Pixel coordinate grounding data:

:::::

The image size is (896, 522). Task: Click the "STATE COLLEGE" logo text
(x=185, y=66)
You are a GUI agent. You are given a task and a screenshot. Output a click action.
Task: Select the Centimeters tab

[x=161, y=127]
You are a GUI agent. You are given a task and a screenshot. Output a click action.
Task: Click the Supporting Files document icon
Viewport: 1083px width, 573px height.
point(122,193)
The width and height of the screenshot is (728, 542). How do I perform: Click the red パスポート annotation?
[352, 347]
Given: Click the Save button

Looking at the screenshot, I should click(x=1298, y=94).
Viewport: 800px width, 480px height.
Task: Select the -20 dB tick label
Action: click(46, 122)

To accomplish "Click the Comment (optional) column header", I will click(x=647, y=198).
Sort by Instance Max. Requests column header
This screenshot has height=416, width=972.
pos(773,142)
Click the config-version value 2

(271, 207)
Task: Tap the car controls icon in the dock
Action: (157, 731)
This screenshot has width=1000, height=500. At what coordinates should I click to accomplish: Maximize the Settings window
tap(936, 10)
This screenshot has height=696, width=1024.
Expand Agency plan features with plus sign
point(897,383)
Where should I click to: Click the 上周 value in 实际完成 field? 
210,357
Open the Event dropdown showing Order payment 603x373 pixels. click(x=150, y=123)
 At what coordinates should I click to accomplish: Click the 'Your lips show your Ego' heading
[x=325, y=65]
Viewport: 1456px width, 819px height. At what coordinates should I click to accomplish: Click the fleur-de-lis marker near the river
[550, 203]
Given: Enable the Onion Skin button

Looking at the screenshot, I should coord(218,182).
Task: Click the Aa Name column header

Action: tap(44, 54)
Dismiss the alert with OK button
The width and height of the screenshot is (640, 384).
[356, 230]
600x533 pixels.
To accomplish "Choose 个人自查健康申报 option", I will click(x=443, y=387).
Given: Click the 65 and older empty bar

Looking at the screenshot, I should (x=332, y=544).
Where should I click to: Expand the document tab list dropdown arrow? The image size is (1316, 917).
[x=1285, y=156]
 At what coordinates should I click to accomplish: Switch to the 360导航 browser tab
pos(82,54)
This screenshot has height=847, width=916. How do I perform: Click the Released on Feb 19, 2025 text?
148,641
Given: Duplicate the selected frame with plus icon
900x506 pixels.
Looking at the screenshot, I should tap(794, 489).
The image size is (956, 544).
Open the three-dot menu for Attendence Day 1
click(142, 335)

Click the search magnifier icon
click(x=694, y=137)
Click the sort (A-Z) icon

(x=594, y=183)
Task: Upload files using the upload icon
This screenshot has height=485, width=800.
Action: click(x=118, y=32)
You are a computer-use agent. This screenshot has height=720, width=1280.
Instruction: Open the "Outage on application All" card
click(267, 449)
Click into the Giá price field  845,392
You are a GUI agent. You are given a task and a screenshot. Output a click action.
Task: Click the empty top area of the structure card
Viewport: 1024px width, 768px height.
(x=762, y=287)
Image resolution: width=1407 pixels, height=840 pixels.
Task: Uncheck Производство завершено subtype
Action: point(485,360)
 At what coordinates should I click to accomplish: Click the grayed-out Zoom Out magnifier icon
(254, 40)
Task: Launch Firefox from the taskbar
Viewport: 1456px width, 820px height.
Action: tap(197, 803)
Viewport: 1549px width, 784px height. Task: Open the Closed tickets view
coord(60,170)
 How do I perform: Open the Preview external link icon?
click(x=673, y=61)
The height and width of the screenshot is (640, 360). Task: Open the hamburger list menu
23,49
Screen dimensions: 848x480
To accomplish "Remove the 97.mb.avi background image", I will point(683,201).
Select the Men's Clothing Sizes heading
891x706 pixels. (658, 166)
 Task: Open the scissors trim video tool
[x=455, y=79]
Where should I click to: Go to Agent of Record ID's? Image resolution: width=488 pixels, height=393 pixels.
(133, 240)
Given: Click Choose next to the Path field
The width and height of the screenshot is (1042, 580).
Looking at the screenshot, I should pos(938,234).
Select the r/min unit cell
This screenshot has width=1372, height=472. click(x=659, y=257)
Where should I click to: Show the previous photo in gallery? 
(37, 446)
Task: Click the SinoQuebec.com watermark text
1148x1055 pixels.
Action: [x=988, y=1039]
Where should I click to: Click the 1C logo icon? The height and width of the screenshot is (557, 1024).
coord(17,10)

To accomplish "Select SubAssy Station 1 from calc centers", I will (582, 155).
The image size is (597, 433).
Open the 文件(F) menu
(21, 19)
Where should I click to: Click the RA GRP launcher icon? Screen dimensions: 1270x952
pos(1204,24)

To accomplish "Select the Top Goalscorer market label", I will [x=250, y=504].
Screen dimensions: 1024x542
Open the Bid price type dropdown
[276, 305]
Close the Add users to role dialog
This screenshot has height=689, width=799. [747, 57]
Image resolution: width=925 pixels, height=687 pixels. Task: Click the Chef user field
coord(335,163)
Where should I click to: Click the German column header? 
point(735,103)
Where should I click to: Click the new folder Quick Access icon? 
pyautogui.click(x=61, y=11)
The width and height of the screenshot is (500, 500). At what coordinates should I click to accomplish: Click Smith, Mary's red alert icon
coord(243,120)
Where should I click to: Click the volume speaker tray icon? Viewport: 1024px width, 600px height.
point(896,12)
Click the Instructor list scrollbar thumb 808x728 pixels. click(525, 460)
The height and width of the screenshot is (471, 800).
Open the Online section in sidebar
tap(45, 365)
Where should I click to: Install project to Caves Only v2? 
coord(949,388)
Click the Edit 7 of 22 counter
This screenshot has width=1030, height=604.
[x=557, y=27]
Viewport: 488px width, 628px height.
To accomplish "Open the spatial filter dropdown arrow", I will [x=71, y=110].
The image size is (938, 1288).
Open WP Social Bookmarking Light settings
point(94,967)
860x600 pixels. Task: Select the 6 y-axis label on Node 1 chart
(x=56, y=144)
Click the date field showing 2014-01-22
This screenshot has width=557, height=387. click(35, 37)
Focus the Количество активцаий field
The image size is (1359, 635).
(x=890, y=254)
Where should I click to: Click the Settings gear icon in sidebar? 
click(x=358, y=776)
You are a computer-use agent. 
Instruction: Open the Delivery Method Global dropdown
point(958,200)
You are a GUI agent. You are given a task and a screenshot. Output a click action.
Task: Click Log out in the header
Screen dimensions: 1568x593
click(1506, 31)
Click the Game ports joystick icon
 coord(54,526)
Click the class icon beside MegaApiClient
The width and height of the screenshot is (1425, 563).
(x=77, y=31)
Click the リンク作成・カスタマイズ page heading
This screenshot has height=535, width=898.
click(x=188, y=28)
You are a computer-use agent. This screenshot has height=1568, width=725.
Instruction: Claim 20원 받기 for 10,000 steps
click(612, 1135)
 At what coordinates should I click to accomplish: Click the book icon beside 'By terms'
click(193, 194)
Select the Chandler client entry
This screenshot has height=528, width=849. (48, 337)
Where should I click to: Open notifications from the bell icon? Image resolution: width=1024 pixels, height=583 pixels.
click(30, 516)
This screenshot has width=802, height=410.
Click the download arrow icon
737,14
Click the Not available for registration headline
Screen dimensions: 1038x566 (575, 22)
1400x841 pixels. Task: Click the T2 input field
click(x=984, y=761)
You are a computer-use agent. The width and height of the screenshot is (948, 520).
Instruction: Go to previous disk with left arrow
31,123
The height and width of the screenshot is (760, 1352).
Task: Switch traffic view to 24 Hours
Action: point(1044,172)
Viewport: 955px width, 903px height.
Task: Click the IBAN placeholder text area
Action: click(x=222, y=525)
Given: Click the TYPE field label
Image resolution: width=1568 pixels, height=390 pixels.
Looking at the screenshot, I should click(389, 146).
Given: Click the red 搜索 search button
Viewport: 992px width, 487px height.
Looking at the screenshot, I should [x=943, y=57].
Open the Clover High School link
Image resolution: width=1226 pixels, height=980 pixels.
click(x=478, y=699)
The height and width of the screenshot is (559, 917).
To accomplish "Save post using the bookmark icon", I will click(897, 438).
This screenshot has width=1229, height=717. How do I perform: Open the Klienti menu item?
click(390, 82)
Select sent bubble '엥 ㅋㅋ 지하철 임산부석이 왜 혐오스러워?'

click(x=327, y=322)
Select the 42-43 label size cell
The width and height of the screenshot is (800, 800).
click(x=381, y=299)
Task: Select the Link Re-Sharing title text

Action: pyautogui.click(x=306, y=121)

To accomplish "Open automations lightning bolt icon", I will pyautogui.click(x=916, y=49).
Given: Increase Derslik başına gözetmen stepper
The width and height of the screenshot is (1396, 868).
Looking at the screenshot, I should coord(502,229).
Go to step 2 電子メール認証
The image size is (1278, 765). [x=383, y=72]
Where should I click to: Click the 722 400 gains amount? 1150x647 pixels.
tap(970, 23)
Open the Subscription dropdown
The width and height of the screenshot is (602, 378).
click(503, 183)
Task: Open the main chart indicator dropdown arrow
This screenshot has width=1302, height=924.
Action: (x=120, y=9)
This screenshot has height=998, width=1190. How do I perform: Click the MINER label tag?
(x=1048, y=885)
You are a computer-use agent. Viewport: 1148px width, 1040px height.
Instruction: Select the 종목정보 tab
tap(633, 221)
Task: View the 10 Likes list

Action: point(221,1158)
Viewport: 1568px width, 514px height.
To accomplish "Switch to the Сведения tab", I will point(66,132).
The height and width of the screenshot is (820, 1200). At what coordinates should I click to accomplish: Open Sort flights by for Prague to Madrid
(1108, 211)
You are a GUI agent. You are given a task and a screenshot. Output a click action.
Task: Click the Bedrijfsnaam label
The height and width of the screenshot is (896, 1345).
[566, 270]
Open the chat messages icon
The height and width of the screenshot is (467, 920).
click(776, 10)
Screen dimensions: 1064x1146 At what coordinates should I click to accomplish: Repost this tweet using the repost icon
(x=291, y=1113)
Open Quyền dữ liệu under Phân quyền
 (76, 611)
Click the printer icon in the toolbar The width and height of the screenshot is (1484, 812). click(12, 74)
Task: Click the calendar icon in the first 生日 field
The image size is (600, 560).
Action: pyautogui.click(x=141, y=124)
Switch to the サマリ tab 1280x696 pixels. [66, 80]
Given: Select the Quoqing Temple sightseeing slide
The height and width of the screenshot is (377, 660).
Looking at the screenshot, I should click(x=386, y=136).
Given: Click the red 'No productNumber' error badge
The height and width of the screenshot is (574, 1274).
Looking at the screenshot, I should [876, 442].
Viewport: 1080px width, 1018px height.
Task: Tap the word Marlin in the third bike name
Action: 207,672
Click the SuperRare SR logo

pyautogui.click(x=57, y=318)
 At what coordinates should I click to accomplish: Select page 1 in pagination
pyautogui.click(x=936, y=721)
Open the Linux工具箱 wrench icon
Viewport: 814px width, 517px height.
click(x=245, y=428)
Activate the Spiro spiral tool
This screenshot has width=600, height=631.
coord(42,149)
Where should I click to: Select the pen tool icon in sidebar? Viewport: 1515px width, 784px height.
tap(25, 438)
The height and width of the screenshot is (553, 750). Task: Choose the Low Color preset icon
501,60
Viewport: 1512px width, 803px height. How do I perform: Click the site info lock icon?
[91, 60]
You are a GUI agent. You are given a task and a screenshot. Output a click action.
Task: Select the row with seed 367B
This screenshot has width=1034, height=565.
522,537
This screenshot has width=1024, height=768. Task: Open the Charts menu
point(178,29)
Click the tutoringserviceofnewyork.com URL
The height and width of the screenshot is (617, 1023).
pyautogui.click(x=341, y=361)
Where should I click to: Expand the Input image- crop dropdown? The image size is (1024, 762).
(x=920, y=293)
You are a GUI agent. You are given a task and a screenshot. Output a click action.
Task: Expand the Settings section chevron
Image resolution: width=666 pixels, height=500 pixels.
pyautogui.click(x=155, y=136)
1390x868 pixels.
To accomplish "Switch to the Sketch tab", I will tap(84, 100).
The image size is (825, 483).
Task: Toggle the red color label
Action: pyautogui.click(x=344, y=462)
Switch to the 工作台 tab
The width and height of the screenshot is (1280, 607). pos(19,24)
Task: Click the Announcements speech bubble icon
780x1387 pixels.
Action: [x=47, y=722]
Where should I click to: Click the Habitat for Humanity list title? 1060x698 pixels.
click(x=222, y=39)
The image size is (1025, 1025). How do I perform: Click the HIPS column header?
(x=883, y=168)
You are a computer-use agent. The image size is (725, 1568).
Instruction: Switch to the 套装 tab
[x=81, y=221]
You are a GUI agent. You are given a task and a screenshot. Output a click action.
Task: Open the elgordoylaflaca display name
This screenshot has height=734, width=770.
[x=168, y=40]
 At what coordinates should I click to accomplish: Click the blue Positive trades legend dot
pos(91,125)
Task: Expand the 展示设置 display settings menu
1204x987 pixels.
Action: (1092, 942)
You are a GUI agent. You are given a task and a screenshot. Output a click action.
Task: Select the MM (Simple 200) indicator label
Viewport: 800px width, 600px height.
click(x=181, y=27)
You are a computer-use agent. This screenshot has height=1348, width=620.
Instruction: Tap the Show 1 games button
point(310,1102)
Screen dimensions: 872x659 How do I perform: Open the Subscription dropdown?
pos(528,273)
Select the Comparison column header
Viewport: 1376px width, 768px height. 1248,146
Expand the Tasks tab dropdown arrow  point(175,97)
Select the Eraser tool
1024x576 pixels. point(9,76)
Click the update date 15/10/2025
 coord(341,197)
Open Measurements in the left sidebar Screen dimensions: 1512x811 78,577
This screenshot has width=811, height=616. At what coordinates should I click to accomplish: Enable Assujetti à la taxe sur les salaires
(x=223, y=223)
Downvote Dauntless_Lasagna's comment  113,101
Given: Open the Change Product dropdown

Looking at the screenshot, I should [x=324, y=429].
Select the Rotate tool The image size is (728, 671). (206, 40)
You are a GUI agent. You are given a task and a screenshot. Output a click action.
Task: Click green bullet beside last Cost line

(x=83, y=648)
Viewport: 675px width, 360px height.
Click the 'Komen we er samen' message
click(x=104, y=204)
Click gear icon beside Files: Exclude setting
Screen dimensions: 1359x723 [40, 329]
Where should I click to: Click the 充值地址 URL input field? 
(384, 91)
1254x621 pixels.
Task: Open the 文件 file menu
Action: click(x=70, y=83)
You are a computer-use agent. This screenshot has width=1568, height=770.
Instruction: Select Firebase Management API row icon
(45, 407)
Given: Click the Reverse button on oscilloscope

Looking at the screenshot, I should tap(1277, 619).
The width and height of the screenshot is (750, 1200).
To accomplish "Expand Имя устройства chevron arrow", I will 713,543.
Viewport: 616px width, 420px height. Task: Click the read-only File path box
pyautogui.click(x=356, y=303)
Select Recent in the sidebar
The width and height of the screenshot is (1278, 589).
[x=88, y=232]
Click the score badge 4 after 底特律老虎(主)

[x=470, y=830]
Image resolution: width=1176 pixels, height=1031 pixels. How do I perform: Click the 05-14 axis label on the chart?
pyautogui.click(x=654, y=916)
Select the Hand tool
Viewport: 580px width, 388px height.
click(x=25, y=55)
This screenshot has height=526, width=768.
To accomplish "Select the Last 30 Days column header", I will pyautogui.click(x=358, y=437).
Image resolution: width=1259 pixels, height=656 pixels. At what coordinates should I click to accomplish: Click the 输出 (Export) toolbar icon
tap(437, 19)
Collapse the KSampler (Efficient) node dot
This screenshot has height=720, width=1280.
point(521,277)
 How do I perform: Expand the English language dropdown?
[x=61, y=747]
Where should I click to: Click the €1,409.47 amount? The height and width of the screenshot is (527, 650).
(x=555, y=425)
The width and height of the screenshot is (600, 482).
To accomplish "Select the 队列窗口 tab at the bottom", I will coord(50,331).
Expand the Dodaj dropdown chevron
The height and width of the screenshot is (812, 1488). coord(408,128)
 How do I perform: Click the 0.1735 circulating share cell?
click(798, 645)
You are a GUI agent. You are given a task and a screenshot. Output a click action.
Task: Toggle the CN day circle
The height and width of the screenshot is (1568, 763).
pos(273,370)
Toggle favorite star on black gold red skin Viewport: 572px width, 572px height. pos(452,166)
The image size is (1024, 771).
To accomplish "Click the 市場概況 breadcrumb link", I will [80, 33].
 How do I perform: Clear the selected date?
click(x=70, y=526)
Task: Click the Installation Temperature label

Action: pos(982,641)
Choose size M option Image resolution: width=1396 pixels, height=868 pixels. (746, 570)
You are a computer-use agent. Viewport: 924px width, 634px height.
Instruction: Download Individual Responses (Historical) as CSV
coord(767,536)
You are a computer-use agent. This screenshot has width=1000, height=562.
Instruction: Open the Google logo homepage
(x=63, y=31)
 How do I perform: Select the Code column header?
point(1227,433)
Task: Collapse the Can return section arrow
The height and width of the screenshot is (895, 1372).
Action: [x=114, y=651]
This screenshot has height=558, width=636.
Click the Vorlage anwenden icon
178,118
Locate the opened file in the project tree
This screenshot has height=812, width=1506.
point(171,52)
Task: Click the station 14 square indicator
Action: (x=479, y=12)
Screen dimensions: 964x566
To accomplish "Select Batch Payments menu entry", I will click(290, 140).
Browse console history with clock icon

:::::

Restate word for word the entries above, starting at the line with "The image size is (1025, 1025)." and ending at the line with "Open Measurements in", inclusive, and no others.

The image size is (1025, 1025). How do I perform: Click the HIPS column header?
(x=883, y=168)
You are a computer-use agent. The image size is (725, 1568).
Instruction: Switch to the 套装 tab
[x=81, y=221]
You are a GUI agent. You are given a task and a screenshot. Output a click action.
Task: Open the elgordoylaflaca display name
This screenshot has height=734, width=770.
[x=168, y=40]
 At what coordinates should I click to accomplish: Click the blue Positive trades legend dot
pos(91,125)
Task: Expand the 展示设置 display settings menu
1204x987 pixels.
Action: (1092, 942)
You are a GUI agent. You are given a task and a screenshot. Output a click action.
Task: Select the MM (Simple 200) indicator label
Viewport: 800px width, 600px height.
click(x=181, y=27)
You are a computer-use agent. This screenshot has height=1348, width=620.
Instruction: Tap the Show 1 games button
point(310,1102)
Screen dimensions: 872x659 How do I perform: Open the Subscription dropdown?
pos(528,273)
Select the Comparison column header
Viewport: 1376px width, 768px height. 1248,146
Expand the Tasks tab dropdown arrow  point(175,97)
Select the Eraser tool
1024x576 pixels. point(9,76)
Click the update date 15/10/2025
 coord(341,197)
Open Measurements in the left sidebar Screen dimensions: 1512x811 78,577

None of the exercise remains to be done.